If the archbishop was committed to getting the facts out, he might have let MPR interview him in person. But they had to submit their questions in writing. No follow-ups allowed. His appearance before the media last week was also carefully controlled. Note the very beginning of the video. "Again, no questions," announces what looks to be Jim Accurso, the archbishop's PR manager.

And you can understand why. The facts of Nienstedt's role in these two cases have been known for months. Rather than come clean about his decision-making process, instead of telling the people whose trust he says he wants to restore why he decided to promote a troubled priest to pastor, a man who eventually molested the children of a parish employee, or why he didn't call the police after he was informed that a forensic examination of a priest's computer turned up "borderline illegal" photos, he  changed the subject. He attempted to attach himself to the surprise local Catholics felt when they read September's disturbing news accounts. He fired a vicar general.

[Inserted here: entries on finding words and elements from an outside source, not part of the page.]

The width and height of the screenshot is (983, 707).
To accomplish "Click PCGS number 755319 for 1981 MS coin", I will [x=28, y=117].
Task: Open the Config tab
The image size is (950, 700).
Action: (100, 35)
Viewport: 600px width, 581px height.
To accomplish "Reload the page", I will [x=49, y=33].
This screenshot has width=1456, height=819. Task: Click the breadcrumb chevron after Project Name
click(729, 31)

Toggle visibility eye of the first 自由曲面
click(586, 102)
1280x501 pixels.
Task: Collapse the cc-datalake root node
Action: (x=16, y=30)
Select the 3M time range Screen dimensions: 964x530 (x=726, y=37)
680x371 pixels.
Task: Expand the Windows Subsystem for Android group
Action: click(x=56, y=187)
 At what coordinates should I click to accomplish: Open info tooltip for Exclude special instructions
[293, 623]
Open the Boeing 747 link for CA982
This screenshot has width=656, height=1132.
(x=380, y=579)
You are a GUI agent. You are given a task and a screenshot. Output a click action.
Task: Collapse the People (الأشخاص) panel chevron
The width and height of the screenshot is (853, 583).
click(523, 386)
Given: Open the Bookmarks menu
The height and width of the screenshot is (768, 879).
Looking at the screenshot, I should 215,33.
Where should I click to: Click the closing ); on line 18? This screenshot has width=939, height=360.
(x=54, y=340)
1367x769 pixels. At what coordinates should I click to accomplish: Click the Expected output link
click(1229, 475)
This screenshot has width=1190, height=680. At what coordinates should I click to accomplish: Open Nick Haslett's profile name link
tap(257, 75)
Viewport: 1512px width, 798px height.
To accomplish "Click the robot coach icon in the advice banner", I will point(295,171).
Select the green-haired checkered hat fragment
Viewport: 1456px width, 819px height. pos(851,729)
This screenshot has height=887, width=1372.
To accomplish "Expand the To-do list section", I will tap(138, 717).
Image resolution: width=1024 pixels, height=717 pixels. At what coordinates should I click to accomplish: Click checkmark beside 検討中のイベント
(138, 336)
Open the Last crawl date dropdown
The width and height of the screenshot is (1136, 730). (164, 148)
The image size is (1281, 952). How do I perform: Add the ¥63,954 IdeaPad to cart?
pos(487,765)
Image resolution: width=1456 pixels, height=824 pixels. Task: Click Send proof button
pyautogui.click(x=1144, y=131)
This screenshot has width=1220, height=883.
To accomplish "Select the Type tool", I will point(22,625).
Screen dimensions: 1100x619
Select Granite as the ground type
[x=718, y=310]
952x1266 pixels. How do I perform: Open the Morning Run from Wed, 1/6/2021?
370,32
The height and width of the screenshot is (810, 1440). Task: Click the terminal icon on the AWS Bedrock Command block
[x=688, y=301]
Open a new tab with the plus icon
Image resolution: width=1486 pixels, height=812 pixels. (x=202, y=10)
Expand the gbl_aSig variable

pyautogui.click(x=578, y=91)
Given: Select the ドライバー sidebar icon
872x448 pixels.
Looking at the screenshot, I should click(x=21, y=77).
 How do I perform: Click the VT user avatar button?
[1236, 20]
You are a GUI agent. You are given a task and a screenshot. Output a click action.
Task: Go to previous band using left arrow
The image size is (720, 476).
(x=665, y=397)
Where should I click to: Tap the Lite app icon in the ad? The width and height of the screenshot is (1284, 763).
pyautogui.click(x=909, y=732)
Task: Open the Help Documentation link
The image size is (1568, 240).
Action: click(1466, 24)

But he has not provided a straightforward account of his role in these scandals. Apparently he's leaving that to the "independent" task force. Who knows when they will complete their work, or how comprehensive it will be? But if the archbishop believes he can outrun the facts of the crisis he helped to create, he's in for a genuine surprise. Facts are funny that way. They almost always catch up.

Grant Gallicho joined Commonweal as an intern and was an associate editor for the magazine until 2015.